Здоровье мое хорошо: вероятно, дорога мне сделала пользу – я в Иркутске часто чувствовал прилив крови к голове, и старинная песнь возвращалась – биение. Теперь этого покамест нет. В образе жизни моей принята новая система: как можно больше ходить и не пить водки перед обедом – последняя статья в действии с выезда из Урика. Я нашел, что так мне гораздо лучше, и навсегда отказываюсь умножать откупной доход. Ты, верно, похвалишь мое намерение, хотя по общим правилам принято, что водка необходима для желудка молодых людей наших лет. Я убедился в противном, поддерживаю его стаканом кваса, который здесь вообще везде хорош и вкусен.

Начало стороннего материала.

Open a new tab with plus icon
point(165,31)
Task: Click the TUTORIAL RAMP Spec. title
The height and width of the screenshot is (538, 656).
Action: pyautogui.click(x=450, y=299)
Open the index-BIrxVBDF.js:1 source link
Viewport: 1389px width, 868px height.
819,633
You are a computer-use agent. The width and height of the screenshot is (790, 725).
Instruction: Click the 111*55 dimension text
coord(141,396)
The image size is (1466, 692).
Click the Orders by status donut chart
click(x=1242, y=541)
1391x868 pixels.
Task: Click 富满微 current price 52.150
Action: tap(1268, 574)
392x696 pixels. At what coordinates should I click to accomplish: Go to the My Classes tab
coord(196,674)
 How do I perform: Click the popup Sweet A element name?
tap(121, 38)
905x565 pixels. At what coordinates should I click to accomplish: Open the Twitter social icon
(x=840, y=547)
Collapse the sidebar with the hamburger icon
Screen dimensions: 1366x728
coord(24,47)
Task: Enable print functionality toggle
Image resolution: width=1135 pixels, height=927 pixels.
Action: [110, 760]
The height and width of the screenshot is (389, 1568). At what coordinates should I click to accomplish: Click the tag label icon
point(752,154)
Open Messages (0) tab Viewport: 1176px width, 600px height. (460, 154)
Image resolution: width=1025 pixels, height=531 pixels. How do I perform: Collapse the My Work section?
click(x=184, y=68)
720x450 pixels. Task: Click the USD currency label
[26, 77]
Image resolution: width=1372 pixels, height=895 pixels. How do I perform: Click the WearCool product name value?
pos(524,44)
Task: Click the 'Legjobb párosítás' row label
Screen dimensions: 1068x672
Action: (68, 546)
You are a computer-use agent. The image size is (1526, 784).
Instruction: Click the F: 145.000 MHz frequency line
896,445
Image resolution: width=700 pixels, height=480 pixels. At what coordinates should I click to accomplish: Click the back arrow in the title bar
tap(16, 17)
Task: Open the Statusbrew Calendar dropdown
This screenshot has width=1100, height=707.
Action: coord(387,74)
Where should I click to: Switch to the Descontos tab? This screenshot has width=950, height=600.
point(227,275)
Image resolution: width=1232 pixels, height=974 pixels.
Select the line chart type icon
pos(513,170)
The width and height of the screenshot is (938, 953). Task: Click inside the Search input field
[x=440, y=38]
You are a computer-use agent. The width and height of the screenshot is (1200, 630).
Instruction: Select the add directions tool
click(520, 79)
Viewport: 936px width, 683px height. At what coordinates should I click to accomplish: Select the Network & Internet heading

Насчет журналов здесь бедность, я нашел только «Revue Etrang`ere» и петербургские газеты; эту статью по возможности мы приведем в порядок.

27 [октября].

Надобно кончать, любезный друг: пора отправлять письма. Эти дни я все ходил смотреть квартиры – выбор труден; вообще довольно плохо, я не ожидал, чтобы в городе эта статья была так затруднительна. Проза, да и только! Как мне жаль, что тебя нет возле меня, ты бы слушал пресмешные рассказы, но неудачи между тем не слишком меня забавляют. Нетерпеливо жду, когда засяду на зимний постой. Басаргин гулял по разным домам и еще холостой купил свой домишко; теперь пристроил и там живет довольно тесно. Мы часто видаемся.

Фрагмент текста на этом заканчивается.